_GIVEN REQUEST_:
Please copy the records below from the start through the line with "(x=902, y=637)", swapping "Landscape" for "Portrait" and leaving everything else unchanged. Give only those lines.

_DATASET CONTENT_:
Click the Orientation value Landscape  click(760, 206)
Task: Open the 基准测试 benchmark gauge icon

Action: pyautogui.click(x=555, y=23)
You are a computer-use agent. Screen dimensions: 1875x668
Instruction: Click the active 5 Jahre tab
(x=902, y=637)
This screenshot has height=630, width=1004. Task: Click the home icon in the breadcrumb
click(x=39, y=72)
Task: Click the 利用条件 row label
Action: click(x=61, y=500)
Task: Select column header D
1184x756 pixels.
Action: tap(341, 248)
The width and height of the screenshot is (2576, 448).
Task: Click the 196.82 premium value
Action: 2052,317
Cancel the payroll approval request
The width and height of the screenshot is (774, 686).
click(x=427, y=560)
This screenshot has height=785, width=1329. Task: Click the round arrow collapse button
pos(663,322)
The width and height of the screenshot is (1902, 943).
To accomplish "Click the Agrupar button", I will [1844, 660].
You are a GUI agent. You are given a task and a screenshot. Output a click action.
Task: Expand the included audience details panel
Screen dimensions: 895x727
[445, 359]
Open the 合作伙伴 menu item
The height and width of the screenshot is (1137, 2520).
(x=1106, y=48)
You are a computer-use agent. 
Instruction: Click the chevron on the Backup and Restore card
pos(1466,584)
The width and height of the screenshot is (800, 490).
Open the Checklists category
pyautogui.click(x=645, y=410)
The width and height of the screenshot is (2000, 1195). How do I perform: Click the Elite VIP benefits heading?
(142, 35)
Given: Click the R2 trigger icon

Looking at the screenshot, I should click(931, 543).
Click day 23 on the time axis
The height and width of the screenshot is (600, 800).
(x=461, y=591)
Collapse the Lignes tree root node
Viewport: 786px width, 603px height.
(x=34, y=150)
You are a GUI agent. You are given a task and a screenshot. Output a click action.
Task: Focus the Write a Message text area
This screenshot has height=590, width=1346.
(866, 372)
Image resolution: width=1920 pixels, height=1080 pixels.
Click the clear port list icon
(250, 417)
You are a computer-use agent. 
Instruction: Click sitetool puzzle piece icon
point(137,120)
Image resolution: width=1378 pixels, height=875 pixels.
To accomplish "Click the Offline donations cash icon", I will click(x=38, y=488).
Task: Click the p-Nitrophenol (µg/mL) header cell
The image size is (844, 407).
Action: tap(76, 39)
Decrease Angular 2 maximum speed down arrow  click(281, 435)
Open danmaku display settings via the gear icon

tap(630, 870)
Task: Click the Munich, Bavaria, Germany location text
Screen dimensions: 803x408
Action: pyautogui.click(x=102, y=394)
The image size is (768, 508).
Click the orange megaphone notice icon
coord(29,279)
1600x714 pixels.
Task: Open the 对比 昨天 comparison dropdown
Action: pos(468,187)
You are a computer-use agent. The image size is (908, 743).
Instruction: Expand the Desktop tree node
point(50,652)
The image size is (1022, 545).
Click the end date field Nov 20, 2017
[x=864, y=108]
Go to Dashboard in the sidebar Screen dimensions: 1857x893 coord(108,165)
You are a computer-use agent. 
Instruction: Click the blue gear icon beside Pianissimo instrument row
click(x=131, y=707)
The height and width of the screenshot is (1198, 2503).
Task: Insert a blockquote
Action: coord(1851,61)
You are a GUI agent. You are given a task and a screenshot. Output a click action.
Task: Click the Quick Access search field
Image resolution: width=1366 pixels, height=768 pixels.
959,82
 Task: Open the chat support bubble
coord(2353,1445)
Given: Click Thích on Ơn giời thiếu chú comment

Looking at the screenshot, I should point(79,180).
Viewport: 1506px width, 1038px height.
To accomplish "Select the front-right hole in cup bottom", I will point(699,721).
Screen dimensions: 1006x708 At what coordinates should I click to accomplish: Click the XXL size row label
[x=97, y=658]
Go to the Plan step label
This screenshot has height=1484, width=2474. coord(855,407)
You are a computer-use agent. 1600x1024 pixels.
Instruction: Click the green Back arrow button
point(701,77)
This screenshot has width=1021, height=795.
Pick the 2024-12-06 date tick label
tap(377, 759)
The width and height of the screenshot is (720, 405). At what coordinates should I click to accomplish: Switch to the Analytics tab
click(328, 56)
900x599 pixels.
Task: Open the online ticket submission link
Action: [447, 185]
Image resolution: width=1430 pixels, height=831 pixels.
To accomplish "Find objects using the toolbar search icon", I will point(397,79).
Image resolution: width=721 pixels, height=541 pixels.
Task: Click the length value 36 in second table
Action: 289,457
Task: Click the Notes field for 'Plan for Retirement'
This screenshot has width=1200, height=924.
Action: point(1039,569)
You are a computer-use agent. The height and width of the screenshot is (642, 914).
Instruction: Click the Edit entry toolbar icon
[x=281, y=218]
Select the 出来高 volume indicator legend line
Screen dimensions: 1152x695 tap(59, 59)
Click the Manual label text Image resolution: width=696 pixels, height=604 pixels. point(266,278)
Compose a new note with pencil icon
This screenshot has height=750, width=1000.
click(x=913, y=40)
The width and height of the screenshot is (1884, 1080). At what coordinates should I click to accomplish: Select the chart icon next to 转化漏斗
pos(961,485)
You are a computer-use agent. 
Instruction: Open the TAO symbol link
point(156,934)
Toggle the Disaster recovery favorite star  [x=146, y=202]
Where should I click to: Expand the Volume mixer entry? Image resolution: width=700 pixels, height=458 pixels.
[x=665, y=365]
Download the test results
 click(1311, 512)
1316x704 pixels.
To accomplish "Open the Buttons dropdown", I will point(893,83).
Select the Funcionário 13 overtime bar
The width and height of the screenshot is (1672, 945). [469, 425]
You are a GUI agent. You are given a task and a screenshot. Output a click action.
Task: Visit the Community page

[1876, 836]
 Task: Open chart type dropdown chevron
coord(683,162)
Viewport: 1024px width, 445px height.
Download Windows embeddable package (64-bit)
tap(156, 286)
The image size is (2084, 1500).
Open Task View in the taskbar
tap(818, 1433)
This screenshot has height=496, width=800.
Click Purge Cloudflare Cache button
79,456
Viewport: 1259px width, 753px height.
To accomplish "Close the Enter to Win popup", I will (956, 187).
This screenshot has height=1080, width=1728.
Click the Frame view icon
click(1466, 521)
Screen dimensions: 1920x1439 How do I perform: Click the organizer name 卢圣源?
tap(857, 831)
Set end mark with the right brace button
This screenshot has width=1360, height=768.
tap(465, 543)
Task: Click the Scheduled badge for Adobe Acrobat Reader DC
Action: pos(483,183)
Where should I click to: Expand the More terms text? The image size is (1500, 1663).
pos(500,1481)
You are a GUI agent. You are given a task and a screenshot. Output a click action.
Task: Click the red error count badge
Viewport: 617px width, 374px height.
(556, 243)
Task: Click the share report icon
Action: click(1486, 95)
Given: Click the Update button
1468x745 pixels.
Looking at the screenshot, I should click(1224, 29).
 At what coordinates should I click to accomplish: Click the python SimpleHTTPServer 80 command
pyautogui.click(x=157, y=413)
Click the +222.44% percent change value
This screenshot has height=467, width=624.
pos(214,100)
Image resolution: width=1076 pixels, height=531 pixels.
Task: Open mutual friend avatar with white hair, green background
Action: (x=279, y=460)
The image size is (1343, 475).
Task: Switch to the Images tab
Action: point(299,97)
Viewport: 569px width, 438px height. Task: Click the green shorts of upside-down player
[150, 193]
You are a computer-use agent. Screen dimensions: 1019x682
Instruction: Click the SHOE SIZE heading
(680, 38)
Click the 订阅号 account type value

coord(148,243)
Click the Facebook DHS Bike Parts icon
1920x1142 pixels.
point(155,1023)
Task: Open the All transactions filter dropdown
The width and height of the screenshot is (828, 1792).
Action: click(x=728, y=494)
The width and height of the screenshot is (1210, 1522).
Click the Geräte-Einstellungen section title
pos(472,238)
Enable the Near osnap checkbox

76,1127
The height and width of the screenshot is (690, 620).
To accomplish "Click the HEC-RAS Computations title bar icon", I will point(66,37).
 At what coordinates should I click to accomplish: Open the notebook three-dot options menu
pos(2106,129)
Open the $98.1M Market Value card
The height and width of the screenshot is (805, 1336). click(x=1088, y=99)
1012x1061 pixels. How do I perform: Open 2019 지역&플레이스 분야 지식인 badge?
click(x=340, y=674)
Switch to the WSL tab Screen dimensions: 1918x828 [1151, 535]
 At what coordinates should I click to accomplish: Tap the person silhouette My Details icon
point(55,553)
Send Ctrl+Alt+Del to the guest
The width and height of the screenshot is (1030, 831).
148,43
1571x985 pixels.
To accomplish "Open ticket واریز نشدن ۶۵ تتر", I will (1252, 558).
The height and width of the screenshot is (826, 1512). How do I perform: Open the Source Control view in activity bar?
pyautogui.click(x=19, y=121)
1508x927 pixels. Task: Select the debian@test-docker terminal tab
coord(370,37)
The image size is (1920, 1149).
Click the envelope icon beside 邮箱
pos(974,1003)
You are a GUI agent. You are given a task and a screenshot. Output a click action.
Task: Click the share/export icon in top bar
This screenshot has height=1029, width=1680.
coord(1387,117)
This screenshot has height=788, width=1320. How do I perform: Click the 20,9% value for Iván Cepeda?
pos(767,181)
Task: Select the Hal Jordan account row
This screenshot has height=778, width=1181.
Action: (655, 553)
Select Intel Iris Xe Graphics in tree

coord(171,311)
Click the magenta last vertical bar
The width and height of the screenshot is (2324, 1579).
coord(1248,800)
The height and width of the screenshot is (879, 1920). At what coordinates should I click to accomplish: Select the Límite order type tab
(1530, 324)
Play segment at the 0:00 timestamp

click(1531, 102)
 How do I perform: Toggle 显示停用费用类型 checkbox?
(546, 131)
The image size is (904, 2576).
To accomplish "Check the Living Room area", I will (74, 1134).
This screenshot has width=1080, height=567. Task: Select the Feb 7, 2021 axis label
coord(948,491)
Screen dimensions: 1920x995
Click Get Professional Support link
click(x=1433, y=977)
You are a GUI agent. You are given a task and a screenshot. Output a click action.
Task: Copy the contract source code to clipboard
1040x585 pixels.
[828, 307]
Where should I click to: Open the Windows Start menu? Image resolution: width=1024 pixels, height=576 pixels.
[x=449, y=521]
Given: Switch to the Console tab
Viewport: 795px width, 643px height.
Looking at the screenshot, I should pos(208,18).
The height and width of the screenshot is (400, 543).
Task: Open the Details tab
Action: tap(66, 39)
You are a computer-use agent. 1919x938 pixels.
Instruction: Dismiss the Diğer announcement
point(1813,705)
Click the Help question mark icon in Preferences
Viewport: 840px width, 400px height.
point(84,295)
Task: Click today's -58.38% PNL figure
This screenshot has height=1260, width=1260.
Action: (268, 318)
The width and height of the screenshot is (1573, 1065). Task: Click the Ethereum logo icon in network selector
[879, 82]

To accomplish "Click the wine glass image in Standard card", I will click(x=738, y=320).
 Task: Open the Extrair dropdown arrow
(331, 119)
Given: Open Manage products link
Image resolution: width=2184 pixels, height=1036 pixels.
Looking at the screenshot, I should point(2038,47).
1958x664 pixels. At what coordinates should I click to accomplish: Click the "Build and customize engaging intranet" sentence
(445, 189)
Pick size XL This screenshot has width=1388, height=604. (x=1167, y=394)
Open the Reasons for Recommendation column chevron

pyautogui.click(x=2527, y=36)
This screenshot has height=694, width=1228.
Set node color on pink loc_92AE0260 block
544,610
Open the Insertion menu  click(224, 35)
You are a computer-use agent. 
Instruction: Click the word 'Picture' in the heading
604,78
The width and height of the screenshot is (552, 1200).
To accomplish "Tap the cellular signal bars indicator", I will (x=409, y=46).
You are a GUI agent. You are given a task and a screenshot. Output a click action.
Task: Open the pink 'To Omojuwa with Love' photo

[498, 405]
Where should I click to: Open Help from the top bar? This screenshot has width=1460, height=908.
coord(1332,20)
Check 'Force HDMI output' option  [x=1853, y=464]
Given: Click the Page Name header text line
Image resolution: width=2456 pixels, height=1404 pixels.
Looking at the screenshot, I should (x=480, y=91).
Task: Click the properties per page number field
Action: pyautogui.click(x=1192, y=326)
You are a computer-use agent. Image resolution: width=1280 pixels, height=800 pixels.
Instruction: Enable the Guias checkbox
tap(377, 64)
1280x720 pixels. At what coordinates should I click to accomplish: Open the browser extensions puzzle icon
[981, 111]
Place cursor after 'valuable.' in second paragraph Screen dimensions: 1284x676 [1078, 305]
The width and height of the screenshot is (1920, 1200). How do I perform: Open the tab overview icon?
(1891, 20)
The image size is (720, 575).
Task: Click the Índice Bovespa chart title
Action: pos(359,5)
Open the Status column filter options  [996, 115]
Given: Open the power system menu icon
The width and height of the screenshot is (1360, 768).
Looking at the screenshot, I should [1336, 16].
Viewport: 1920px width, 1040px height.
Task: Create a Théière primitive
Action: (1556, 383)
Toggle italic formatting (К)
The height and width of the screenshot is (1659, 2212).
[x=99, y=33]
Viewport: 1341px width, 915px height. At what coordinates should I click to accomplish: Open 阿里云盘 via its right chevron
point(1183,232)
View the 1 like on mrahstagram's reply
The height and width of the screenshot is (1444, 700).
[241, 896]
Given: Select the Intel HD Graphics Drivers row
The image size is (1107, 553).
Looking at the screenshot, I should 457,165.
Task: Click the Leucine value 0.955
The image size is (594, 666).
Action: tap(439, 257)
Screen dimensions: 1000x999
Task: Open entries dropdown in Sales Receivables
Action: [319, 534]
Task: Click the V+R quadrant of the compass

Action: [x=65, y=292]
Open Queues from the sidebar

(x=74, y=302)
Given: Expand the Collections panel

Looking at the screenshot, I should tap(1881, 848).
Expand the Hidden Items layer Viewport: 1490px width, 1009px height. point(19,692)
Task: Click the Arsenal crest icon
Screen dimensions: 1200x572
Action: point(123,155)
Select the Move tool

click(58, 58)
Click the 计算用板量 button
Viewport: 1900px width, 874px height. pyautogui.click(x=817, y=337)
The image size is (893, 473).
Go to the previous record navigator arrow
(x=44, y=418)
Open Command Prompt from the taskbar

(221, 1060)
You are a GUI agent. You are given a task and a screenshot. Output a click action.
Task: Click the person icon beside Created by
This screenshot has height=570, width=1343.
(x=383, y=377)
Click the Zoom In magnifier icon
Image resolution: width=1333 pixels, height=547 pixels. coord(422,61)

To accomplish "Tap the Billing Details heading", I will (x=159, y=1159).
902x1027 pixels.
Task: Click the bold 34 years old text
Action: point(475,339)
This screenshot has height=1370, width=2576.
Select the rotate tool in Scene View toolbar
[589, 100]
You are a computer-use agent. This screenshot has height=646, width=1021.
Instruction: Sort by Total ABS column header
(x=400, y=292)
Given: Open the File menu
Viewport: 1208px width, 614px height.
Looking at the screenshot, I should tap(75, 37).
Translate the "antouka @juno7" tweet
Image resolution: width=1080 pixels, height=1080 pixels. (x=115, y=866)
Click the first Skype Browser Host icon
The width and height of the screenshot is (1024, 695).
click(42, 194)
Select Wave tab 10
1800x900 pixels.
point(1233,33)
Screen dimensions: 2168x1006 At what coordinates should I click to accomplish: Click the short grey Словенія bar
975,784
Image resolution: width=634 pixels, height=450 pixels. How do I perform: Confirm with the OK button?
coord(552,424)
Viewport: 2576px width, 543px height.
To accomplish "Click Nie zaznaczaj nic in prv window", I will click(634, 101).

_SOLVED PROBLEM_:
Click the Orientation value Portrait  click(760, 206)
Task: Open the 基准测试 benchmark gauge icon

Action: pyautogui.click(x=555, y=23)
You are a computer-use agent. Screen dimensions: 1875x668
Instruction: Click the active 5 Jahre tab
(x=902, y=637)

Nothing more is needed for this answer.